Gallup and Strada survey finds that college students do not feel prepared for the workforce

On Jan. 17, 2018, Gallup and Strada Education Network released its 2017 survey titled, “Crisis of Confidence: Current College Students Do Not Feel Prepared for the Workplace,” which examined the perceptions of current students about preparation for the workforce and the career-related support they received from institutions. According to the report, only about one-third of current college students believe that they will graduate with the skills and knowledge they need to be successful in the workplace. Over half believe that their major will lead to a good job. Bill Hansen, President and Chief Executive Officer of Strada Education Network, said in a press release: “Students are telling us they feel underprepared to enter the workforce while employers bemoan the skills of recent graduates. That signals demand for new career advising and work-relevant learning models that support more successful transitions from education to employment.”
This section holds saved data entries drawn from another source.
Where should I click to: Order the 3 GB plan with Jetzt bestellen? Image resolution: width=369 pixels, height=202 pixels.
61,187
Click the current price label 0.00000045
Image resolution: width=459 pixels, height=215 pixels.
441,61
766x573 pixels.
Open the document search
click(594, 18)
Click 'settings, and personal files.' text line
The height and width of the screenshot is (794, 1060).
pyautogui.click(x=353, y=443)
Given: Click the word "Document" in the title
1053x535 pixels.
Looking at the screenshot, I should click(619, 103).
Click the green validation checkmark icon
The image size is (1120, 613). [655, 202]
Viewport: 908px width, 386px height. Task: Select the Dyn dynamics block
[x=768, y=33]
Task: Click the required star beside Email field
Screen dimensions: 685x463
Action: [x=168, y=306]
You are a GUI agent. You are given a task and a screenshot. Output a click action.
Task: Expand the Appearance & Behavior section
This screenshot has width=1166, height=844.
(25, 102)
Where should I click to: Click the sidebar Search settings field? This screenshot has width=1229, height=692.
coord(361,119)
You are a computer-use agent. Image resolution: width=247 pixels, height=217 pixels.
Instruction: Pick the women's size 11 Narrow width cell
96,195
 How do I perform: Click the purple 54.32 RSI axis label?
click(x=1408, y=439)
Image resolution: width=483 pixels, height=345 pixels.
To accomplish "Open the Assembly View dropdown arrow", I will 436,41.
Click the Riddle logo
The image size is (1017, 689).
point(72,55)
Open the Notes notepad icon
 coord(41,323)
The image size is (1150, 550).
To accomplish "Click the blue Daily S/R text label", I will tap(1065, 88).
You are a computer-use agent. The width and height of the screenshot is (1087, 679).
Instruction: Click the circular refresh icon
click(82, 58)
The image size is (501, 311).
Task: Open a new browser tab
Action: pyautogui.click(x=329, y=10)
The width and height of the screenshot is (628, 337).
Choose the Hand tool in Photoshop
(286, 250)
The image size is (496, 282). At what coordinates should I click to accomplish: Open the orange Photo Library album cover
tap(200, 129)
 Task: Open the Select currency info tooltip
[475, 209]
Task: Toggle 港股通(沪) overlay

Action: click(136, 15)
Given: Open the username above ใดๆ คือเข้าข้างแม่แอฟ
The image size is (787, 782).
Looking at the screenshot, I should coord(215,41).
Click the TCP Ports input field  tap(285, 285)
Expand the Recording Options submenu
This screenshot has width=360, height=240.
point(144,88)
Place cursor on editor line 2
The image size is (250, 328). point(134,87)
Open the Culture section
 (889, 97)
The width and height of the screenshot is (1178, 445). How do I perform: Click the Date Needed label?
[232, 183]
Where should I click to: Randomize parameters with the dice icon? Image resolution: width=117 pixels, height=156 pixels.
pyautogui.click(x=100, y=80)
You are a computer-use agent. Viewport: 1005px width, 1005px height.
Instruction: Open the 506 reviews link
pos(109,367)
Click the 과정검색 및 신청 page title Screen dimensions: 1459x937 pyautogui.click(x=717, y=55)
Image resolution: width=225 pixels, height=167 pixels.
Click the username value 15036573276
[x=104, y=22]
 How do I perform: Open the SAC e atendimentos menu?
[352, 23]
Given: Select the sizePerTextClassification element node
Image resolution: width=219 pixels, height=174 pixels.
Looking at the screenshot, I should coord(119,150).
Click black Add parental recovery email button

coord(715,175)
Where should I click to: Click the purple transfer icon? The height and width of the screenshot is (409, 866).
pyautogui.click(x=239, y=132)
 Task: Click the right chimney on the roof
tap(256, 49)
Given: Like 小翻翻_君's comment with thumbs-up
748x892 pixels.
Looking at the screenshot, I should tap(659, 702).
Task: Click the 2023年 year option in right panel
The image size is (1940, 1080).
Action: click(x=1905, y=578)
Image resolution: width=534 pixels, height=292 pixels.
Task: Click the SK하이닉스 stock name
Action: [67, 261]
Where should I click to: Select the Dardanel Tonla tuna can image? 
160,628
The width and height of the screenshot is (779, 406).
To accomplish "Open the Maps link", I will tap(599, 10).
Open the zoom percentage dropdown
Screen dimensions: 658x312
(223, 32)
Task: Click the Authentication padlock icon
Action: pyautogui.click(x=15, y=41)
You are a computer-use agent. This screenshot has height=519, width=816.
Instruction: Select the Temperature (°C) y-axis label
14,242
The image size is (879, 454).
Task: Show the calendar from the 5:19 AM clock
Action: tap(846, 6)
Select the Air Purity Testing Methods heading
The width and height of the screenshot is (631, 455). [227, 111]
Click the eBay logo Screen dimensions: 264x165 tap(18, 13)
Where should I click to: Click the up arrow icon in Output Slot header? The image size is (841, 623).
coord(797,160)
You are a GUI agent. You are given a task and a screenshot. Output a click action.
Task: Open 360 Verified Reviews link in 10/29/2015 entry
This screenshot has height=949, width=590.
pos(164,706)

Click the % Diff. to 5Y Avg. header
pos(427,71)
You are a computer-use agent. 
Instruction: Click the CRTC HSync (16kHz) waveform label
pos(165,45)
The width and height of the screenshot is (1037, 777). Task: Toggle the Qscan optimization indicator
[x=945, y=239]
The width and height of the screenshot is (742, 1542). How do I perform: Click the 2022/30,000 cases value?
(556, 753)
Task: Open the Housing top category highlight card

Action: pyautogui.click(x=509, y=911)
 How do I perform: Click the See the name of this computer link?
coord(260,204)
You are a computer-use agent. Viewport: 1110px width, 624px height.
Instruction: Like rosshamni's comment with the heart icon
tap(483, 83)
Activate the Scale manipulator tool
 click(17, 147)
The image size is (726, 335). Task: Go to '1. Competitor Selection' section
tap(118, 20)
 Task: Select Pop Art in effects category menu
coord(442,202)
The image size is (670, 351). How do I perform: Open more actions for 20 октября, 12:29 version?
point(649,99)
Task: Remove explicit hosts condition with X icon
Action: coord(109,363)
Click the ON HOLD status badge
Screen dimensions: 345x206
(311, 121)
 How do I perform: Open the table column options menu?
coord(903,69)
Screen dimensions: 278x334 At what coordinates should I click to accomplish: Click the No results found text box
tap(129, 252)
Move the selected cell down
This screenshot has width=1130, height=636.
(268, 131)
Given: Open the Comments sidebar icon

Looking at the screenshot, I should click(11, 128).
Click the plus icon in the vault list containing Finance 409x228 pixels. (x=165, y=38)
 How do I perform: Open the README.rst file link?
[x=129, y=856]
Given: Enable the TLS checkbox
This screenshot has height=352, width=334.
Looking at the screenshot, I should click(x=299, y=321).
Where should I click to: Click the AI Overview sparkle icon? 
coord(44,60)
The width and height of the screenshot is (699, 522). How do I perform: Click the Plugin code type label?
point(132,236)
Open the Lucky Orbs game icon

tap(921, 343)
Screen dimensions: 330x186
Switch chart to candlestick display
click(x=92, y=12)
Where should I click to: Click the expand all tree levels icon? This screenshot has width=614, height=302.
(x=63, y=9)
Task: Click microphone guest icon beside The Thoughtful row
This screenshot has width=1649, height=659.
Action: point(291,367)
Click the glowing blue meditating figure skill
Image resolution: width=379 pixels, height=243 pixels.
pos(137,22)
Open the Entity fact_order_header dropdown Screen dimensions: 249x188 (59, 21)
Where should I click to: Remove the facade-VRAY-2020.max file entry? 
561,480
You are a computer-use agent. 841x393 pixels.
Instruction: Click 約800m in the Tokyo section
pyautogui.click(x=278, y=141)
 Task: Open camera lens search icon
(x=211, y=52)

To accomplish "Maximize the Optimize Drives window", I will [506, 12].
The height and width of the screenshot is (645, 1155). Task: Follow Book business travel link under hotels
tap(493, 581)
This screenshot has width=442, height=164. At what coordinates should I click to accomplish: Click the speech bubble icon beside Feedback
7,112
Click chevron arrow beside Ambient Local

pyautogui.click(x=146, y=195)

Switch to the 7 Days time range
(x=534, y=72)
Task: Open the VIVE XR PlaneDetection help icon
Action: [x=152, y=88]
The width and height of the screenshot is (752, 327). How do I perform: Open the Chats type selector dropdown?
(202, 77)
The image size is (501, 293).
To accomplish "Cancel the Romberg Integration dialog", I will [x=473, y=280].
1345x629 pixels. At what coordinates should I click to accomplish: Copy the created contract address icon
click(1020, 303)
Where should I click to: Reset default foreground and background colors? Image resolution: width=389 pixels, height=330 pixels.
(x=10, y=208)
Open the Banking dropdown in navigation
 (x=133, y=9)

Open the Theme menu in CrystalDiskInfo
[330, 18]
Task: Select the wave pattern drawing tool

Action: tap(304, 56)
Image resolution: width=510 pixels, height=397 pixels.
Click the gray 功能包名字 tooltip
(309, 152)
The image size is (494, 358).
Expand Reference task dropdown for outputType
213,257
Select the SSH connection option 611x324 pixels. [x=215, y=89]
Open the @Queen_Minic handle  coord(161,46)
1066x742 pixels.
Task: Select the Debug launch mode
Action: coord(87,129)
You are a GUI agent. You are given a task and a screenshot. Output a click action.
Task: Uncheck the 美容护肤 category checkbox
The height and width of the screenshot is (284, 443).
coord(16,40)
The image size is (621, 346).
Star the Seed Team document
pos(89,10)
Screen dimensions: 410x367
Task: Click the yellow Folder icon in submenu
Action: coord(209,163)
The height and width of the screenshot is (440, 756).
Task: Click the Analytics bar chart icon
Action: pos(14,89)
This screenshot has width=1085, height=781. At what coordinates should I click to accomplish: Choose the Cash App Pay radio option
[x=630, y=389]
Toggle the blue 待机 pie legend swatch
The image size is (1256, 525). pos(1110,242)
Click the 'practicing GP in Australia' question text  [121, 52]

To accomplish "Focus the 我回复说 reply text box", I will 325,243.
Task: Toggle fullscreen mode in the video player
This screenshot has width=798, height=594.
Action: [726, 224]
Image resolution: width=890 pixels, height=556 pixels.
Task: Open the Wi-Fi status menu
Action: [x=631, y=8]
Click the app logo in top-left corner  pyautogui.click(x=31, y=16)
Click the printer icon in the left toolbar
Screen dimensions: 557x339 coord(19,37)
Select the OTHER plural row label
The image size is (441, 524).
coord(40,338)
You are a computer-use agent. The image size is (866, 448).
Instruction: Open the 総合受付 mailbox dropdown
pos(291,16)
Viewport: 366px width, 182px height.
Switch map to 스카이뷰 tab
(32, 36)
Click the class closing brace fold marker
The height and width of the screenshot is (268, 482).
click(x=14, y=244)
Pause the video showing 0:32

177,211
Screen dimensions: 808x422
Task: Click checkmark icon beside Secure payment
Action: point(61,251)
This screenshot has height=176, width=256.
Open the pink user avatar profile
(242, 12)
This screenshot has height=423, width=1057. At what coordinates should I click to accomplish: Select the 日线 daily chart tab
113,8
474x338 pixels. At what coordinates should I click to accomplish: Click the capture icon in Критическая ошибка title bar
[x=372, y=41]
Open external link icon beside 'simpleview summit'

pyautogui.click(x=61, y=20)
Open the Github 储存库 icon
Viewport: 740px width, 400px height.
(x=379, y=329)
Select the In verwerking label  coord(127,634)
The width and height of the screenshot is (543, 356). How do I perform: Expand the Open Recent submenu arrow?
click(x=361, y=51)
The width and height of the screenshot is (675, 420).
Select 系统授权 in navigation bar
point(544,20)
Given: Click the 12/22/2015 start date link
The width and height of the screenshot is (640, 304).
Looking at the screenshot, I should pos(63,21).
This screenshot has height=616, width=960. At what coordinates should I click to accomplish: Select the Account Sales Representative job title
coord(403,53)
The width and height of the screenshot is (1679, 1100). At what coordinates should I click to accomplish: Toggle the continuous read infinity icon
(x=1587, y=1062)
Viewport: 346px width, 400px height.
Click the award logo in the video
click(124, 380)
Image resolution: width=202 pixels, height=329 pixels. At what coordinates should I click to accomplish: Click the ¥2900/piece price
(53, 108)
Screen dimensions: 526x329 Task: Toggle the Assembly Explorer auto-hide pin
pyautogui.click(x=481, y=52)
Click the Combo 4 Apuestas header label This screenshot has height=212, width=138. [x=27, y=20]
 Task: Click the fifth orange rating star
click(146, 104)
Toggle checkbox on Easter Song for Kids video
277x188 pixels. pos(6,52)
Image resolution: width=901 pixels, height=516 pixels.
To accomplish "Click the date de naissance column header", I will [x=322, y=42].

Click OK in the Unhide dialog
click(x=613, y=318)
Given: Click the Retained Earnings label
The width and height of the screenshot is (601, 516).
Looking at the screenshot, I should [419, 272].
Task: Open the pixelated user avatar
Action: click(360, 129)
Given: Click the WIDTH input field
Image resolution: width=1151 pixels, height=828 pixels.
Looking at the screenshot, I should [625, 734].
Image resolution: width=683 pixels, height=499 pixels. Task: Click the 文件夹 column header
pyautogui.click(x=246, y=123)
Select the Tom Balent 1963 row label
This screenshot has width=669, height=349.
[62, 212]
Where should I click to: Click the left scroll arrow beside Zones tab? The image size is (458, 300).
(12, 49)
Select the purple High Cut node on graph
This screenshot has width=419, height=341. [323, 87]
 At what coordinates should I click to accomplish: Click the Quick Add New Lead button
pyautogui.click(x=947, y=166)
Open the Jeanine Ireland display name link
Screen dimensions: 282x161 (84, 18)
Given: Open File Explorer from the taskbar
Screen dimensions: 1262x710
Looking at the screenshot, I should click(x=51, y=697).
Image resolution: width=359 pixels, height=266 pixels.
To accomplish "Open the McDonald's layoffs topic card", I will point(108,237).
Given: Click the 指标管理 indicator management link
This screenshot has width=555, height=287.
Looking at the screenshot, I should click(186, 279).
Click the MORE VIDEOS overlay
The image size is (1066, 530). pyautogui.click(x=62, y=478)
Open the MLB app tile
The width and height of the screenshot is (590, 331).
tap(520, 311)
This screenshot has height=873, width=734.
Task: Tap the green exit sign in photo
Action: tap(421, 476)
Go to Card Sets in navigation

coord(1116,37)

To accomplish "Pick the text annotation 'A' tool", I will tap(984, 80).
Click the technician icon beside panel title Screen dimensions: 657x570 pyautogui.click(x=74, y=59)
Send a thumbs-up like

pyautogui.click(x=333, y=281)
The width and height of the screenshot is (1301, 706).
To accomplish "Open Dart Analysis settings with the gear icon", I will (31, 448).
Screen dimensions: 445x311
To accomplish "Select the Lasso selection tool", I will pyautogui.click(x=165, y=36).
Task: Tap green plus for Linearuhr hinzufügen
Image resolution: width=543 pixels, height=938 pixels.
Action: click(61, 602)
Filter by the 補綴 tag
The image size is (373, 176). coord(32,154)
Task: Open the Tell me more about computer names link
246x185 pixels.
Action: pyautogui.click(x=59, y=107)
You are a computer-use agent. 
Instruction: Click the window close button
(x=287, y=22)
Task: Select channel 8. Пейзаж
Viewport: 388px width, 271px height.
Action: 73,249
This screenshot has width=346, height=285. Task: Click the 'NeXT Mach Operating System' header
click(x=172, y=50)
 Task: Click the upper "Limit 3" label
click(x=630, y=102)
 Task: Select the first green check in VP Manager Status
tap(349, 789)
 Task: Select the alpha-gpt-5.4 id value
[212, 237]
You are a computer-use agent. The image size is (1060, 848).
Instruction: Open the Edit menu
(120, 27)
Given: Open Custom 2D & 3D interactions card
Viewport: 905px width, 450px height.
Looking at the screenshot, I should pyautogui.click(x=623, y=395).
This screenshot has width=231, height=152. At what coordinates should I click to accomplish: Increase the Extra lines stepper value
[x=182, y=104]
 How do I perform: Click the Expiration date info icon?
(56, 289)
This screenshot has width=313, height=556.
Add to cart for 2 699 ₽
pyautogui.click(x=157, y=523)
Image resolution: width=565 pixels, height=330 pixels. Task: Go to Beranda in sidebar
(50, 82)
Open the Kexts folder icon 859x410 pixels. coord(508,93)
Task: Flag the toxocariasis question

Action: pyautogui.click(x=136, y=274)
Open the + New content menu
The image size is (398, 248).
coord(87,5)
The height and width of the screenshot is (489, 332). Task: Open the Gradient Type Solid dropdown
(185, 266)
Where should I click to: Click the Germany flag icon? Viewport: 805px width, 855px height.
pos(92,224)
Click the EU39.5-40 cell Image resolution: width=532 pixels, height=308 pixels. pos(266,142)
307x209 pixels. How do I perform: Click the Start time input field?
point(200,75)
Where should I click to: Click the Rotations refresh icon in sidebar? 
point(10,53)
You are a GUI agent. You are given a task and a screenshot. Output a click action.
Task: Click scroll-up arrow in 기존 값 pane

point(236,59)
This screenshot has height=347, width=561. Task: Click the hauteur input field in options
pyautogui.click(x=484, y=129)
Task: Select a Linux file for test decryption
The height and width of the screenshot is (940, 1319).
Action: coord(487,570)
A copy of the report is found at: http://stradaeducation.gallup.com/reports/225161/2017-strada-gallup-college-student-survey.aspx?g_source=link_usafunds&g_campaign=item_211634&g_medium=copy

A copy of the press release is found at: http://www.stradaeducation.org/news/new-survey-reveals-crisis-of-confidence-in-workforce-readiness-among-college-students/

Senate HELP Committee holds hearing on reauthorizing the HEA

On Jan. 18, 2018, the Senate Health, Education, Labor and Pensions (HELP) Committee held a hearing titled, “Reauthorizing the Higher Education Act: Financial Aid Simplification and Transparency.” Chairman of the HELP Committee Lamar Alexander (R-TN) said: “This committee began thinking about reauthorizing the Higher Education Act four and a half years ago. Since then, we have had 18 hearings, which have produced a large number of mostly bipartisan proposals, ranging from simplifying student aid to improving the accreditation system. It is our goal for the committee to mark up a comprehensive set of recommendations and send them to the full Senate by early spring.” Senator Alexander continued: “The consensus that I see emerging is student focused: Simpler, more effective regulations to make it easier for students to pay for college and to pay back their loans; reducing red tape so administrators can spend more time and money on students; making sure a degree is worth the time and money students spend to earn it; and helping colleges keep students safe on campus.”

Ranking Member Patty Murray (D-WA) began her remarks by criticizing the Department’s implementation of the Every Student Succeeds Act, and she said that she believes that such actions may jeopardize the upcoming bipartisan negotiations on higher education. The HELP Committee has a history of bipartisan cooperation on some larger pieces of legislation, such as reauthorizing the Elementary and Secondary Education Act (ESEA), now the Every Student Succeeds Act. She said that she was hopeful that discussions can move forward, but the reauthorization process needs to be comprehensive and simplification cannot be used to eliminate various grant and loan programs that provide important services and support low-income students.

The witnesses described several proposals that have been increasingly discussed in recent years. One witness discussed the confusion resulting from award letters because they often leave out information on the cost of attendance and do not distinguish between grants and loans. Most of the witnesses proposed simplifying the current income-based repayment plans. One witness suggested that the federal government begin to use payroll withholding for loan repayments. Another witness suggested that the loan repayment period be longer than the traditional 10-year repayment plan as is done in other countries and defaulted borrowers should be automatically transferred to an income-based repayment plan with automatic payroll withholding.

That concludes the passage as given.